Menurut Rinto, kebijakan ini dapat berdampak lebih luas, yakni menurunnya konsumsi rumah tangga yang merupakan pendorong utama pertumbuhan ekonomi. "Konsumsi masyarakat yang menurun akan menyebabkan permintaan barang dan jasa berkurang. Ini akan langsung berdampak pada pelaku usaha, khususnya UMKM, yang dapat mengalami penurunan pendapatan, bahkan berisiko mengurangi produksi dan melakukan pemutusan hubungan kerja (PHK)," jelasnya.

Partai X, lanjut Rinto, berpegang pada prinsip politik yang mengutamakan kesejahteraan masyarakat. Ia mengkritik kebijakan kenaikan PPN yang menurutnya justru membebani rakyat. "Seharusnya, kebijakan pemerintah dirancang dengan tujuan untuk meningkatkan kesejahteraan rakyat, bukan malah menambah beban mereka. Prinsip efektifitas dan efisiensi dalam politik harus mengutamakan rakyat, bukan hanya peningkatan pendapatan negara yang tidak berdampak langsung pada kesejahteraan masyarakat," tambah Rinto.

Rinto juga menyoroti soal penggunaan anggaran negara yang berhubungan dengan kebijakan fiskal, terutama utang negara yang mencapai Rp 8.000 triliun. "Utang yang besar ini seharusnya digunakan untuk program-program yang langsung berdampak pada masyarakat, seperti pendidikan, kesehatan, dan perlindungan sosial. Namun, jika anggaran negara tidak dikelola dengan transparan dan akuntabel, maka sulit bagi rakyat untuk merasakan manfaatnya," katanya.

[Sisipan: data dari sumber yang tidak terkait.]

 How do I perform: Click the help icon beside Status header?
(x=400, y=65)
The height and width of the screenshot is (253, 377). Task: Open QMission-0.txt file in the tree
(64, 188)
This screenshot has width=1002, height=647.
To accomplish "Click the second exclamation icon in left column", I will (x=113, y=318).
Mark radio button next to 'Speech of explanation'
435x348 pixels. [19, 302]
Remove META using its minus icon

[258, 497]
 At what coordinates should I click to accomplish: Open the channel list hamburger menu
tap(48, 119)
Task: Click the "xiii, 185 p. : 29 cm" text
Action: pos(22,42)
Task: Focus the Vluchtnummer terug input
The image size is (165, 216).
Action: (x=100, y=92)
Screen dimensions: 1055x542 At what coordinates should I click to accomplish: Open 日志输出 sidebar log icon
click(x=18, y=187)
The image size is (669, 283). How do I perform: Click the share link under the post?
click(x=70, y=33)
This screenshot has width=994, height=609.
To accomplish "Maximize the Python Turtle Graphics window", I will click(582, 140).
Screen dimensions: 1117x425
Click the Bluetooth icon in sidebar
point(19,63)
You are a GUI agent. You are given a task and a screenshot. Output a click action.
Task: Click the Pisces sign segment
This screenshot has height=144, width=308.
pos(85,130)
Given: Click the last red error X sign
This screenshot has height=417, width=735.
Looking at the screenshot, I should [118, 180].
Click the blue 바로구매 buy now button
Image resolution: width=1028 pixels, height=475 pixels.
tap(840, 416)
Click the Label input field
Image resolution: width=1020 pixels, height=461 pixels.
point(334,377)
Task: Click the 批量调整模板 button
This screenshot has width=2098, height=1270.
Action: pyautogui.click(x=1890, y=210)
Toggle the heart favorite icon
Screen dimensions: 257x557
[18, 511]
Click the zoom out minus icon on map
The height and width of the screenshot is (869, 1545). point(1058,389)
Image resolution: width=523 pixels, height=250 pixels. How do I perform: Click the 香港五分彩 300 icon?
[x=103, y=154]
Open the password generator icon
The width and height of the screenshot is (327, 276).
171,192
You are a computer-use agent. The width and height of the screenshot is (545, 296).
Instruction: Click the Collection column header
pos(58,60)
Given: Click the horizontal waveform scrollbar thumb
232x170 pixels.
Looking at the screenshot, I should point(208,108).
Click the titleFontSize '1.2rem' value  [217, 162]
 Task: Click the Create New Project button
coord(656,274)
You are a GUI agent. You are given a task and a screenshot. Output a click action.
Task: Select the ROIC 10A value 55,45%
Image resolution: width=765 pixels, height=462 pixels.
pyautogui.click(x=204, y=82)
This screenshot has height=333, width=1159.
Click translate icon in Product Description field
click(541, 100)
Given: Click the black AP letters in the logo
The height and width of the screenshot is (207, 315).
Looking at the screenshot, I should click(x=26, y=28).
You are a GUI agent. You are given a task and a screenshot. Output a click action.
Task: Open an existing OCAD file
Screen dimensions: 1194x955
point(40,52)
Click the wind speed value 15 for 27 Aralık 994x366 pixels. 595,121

Ia menegaskan bahwa untuk memperoleh kepercayaan publik, pemerintah harus menunjukkan transparansi dan akuntabilitas dalam penggunaan anggaran negara. "Penggunaan anggaran yang tepat sasaran akan membangun kepercayaan masyarakat. Sebaliknya, jika anggaran tidak dikelola dengan benar, rakyat akan semakin merasa tidak terlayani dengan baik," ujarnya.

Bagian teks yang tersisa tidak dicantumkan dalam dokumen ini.